Vectorized gather support added
April 13, 2012
Posted by on
Gathering supports vectorized memory access now. This only works for memory access patterns with simple stencil translation. The offsets to the current item ID must be literal constants. For example:
Arrayf32 X = index_f32(0, N, N);
Arrayf32 Y = index_f32(1, N, N);
B += gather2_floor(A, X, Y);
B += gather2_floor(A, X - 1, Y);
B += gather2_floor(A, X + 1, Y);
B += gather2_floor(A, X, Y - 1);
B += gather2_floor(A, X, Y + 1);
The stencils can be arbitrarily large, though.
I haven’t tested this with images and texture sampling yet. I’m currently working out of a hospital on a laptop with wireless. That’s also why I haven’t updated this blog for almost two weeks. Real life stuff happens sometimes. Interesting trivia: I used to think of “code” as source code. For a doctor, “full code” and “no code” have very different meanings.
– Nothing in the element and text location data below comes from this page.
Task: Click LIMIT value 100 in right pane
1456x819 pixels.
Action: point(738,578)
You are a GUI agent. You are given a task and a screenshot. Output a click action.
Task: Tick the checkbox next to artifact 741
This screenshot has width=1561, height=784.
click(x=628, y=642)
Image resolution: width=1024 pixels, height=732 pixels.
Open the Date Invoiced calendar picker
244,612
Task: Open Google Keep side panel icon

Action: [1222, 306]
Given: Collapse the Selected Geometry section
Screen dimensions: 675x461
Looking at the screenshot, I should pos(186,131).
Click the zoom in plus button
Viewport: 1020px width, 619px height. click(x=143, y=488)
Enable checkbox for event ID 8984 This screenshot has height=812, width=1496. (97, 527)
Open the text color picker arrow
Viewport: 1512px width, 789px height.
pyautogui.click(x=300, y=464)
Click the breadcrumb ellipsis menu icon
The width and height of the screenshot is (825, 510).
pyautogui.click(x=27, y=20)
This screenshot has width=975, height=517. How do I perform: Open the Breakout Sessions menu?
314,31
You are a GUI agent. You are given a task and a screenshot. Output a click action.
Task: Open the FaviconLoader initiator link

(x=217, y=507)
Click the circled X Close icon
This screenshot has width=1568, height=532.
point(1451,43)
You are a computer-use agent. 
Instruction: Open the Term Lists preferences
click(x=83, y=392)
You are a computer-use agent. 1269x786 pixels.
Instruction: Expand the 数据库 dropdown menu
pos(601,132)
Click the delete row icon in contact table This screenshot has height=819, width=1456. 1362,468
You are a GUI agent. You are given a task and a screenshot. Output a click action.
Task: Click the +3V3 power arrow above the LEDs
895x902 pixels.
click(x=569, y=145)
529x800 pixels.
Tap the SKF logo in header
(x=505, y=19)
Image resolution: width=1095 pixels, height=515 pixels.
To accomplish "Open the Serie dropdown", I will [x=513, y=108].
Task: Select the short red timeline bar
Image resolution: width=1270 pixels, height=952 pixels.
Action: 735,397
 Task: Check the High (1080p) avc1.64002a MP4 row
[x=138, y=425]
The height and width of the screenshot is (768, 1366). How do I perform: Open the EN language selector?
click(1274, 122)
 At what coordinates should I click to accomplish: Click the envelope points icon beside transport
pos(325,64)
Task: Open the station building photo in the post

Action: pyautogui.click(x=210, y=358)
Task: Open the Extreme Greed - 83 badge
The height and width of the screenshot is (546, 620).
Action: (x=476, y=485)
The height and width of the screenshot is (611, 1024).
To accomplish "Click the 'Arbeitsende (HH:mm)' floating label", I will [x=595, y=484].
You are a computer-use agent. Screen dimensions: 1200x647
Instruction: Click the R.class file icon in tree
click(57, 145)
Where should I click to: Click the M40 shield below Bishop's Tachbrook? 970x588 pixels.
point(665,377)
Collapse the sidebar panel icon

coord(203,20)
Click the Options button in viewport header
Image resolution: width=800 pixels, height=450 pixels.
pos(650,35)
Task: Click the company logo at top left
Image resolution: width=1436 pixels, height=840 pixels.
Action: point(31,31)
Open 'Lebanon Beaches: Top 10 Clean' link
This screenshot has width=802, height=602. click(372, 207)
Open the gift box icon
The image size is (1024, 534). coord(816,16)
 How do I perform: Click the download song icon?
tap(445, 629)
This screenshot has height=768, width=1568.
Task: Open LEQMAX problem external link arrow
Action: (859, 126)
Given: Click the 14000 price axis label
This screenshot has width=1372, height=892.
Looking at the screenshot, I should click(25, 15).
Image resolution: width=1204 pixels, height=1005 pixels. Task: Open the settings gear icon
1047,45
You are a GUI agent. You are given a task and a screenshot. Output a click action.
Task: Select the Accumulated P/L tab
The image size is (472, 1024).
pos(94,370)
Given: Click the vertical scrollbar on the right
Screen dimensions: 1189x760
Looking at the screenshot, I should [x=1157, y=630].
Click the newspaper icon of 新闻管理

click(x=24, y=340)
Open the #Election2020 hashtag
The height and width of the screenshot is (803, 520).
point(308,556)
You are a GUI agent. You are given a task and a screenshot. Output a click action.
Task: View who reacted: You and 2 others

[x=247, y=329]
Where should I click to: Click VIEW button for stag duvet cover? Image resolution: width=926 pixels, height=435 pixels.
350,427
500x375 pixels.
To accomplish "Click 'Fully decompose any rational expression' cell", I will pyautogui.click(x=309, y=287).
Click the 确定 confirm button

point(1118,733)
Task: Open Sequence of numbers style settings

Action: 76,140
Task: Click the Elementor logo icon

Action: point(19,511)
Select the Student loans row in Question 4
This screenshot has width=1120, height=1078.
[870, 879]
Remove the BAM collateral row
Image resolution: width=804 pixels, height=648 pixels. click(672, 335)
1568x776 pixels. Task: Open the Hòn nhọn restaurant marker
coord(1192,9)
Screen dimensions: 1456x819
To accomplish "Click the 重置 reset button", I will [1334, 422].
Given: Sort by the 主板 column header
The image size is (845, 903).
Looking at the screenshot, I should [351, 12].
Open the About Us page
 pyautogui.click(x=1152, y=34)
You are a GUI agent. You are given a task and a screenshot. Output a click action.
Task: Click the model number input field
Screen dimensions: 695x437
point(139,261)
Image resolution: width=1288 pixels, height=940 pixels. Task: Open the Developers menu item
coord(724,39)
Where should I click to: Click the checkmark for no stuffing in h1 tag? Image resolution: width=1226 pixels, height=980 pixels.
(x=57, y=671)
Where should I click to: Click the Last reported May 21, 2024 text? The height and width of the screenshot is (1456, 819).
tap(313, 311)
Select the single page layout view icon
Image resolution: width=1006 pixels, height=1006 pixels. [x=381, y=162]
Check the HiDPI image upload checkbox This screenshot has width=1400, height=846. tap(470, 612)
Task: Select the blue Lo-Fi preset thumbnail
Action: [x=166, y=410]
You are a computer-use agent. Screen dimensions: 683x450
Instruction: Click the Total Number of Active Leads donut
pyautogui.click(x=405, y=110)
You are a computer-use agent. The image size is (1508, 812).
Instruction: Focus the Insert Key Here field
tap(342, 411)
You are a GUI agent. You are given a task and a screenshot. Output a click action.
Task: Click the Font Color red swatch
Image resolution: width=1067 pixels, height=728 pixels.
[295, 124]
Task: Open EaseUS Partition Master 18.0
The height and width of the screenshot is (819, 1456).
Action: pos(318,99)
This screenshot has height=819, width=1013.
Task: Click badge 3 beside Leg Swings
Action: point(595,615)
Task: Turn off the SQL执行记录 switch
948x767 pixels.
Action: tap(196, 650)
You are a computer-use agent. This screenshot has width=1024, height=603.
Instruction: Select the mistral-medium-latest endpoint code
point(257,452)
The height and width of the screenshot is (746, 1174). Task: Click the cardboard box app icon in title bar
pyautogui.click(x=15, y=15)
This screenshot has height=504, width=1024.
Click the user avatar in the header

After I get this working with images, the next thing to add is random number generation on the GPU. I’ve realized the JIT really needs to be redesigned. It’s too inflexible to support the translations and optimizations I would like.
So my priority is to be feature complete for the beta in a few months from a language viewpoint. The production release will include the JIT redesign and should generate higher quality GPGPU code.